Exquisite Corpse by Marija Pericic

Exquisite Corpse by Marija Pericic

Author:Marija Pericic
Language: eng
Format: epub
Publisher: Ultimo Press
Published: 2023-04-13T00:00:00+00:00


1.

I WOKE UP with a jolt, like from one of those dreams where you’re falling. And for a while I did think I’d just woken from sleep. The room slowly slid into focus around me. A beam of thick golden sunlight slanted in from the window, through a net curtain. I lay and watched some dust motes dip and drift in it, not really thinking much, not fully awake, but then I realised that the window was on the wrong side of the room, on my left. They must have turned the bed, I thought, trying to figure out the room, or maybe I was lying upside-down. Then I saw that it wasn’t my room at all.

There was no row of hooks where our dressing gowns usually hung, mine and Petter’s. No bedside table with the blue crocheted cloth. No chair with our clothes thrown over it, my stockings always crossed on top. The wooden chest was gone too, and the travelling clock we’d forget to wind. Instead, opposite me against the wall was a kind of workbench with a washbasin beside it and shelves above, packed full of boxes and bottles and tins and things. On my right, close to me, was a big machine that had a tube pointing at me like the barrel of a gun, and next to that a trolley with different kinds of medical equipment on it, scissors and syringes and thermometers. There were no pictures on the walls, no decorations anywhere at all.

The room seemed familiar to me, but I couldn’t place it. I thought I must be in a hospital. But I saw that I had no covers over me, and I was wearing a day dress, one I’d never seen before. Then I heard footsteps coming up some creaky stairs and a voice, a man’s, humming to himself, some tune that I almost recognised. Then all at once everything came flooding back and I knew where I was: in the treatment room in Dr Dance’s apartment.

The first time I ever saw Dr Dance was that day in the clinic at the Serafen hospital. I was a different person then. I’d been ill months before, after losing the baby, but when I went to Serafen I didn’t know what was wrong with me. The illness had no name yet, so it wasn’t real. Back then I thought, we all did, that it was from losing the baby. The baby had no name either, but was all too real even without one.
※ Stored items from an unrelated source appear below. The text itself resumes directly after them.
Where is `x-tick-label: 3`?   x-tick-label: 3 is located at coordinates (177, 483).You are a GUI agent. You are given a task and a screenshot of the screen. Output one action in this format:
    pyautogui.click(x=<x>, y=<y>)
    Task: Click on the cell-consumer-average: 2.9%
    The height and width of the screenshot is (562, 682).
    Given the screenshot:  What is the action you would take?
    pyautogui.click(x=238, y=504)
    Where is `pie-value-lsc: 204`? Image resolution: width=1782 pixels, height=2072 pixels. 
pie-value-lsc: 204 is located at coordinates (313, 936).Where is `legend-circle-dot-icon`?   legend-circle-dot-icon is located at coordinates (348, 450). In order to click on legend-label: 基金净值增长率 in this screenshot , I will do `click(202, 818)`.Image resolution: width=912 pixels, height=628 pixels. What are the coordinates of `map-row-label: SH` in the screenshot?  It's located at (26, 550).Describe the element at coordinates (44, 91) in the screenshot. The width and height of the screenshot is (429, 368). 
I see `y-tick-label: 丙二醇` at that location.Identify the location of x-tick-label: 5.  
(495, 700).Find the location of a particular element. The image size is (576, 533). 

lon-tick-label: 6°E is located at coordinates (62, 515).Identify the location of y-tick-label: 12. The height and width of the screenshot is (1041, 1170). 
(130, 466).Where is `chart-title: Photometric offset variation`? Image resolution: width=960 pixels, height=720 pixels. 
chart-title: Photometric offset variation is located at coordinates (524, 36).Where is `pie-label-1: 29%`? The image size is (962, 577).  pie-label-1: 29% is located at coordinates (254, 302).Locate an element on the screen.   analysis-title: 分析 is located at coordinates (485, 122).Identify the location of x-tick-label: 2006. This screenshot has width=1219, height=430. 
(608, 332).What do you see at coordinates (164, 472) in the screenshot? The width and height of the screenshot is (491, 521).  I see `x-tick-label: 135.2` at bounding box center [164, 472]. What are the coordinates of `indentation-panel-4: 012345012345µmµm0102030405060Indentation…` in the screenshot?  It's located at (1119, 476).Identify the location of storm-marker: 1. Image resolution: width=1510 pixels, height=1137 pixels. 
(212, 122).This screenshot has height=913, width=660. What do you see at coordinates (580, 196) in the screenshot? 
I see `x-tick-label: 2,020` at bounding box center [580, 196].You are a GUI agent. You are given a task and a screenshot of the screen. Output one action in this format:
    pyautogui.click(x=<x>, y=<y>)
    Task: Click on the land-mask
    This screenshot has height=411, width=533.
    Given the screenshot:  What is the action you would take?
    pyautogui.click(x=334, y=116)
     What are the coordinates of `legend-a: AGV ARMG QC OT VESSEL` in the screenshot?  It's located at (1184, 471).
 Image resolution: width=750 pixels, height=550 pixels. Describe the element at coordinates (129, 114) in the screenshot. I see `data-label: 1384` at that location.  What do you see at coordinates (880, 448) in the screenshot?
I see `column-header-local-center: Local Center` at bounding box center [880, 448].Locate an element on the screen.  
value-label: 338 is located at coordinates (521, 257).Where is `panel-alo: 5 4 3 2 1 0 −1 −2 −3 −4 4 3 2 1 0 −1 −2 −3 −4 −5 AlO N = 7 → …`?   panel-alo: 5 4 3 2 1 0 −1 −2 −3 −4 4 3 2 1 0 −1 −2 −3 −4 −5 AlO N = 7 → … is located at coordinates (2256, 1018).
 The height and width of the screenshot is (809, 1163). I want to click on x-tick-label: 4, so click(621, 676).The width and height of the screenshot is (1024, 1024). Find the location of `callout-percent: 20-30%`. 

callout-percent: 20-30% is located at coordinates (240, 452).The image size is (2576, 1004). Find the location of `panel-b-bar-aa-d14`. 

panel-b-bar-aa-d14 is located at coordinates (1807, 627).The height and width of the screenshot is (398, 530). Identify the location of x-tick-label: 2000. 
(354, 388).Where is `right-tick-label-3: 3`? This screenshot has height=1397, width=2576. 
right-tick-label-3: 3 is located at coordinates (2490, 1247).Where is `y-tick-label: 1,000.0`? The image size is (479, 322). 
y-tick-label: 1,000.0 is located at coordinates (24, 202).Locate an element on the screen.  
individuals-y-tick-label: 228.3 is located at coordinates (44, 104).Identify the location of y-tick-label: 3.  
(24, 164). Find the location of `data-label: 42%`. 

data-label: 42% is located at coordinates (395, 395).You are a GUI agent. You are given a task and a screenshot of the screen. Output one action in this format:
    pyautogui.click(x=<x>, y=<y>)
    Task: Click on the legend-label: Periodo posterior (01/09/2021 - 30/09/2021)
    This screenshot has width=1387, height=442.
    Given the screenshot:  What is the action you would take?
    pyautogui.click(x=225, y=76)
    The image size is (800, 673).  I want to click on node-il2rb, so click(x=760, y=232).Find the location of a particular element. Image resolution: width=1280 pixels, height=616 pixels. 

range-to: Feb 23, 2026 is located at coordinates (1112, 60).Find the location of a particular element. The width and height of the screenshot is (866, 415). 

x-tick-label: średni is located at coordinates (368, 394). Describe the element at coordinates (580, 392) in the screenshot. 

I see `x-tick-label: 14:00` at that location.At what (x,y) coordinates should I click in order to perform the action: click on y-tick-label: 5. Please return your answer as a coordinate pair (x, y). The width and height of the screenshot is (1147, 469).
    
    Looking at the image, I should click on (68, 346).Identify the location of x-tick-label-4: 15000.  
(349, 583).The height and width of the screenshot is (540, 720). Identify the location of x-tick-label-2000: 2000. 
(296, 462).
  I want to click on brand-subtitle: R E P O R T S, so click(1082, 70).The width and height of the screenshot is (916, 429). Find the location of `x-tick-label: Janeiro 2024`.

We’d never been to Östermalm before either. The closest we’d got was Kungsgatan on the way to Serafen. Even the walk to Östermalm—we walked from Söder, to save the streetcar fare—had me in awe. Along Strandvägen, past that row of posh hotels with expensive-looking people sitting under the coloured awnings being served drinks in tall glasses by waiters in bow ties, past the rich people’s boats, not tugs and ships for industry, but sleek yachts and speedboats. It was another world, right there in my own city.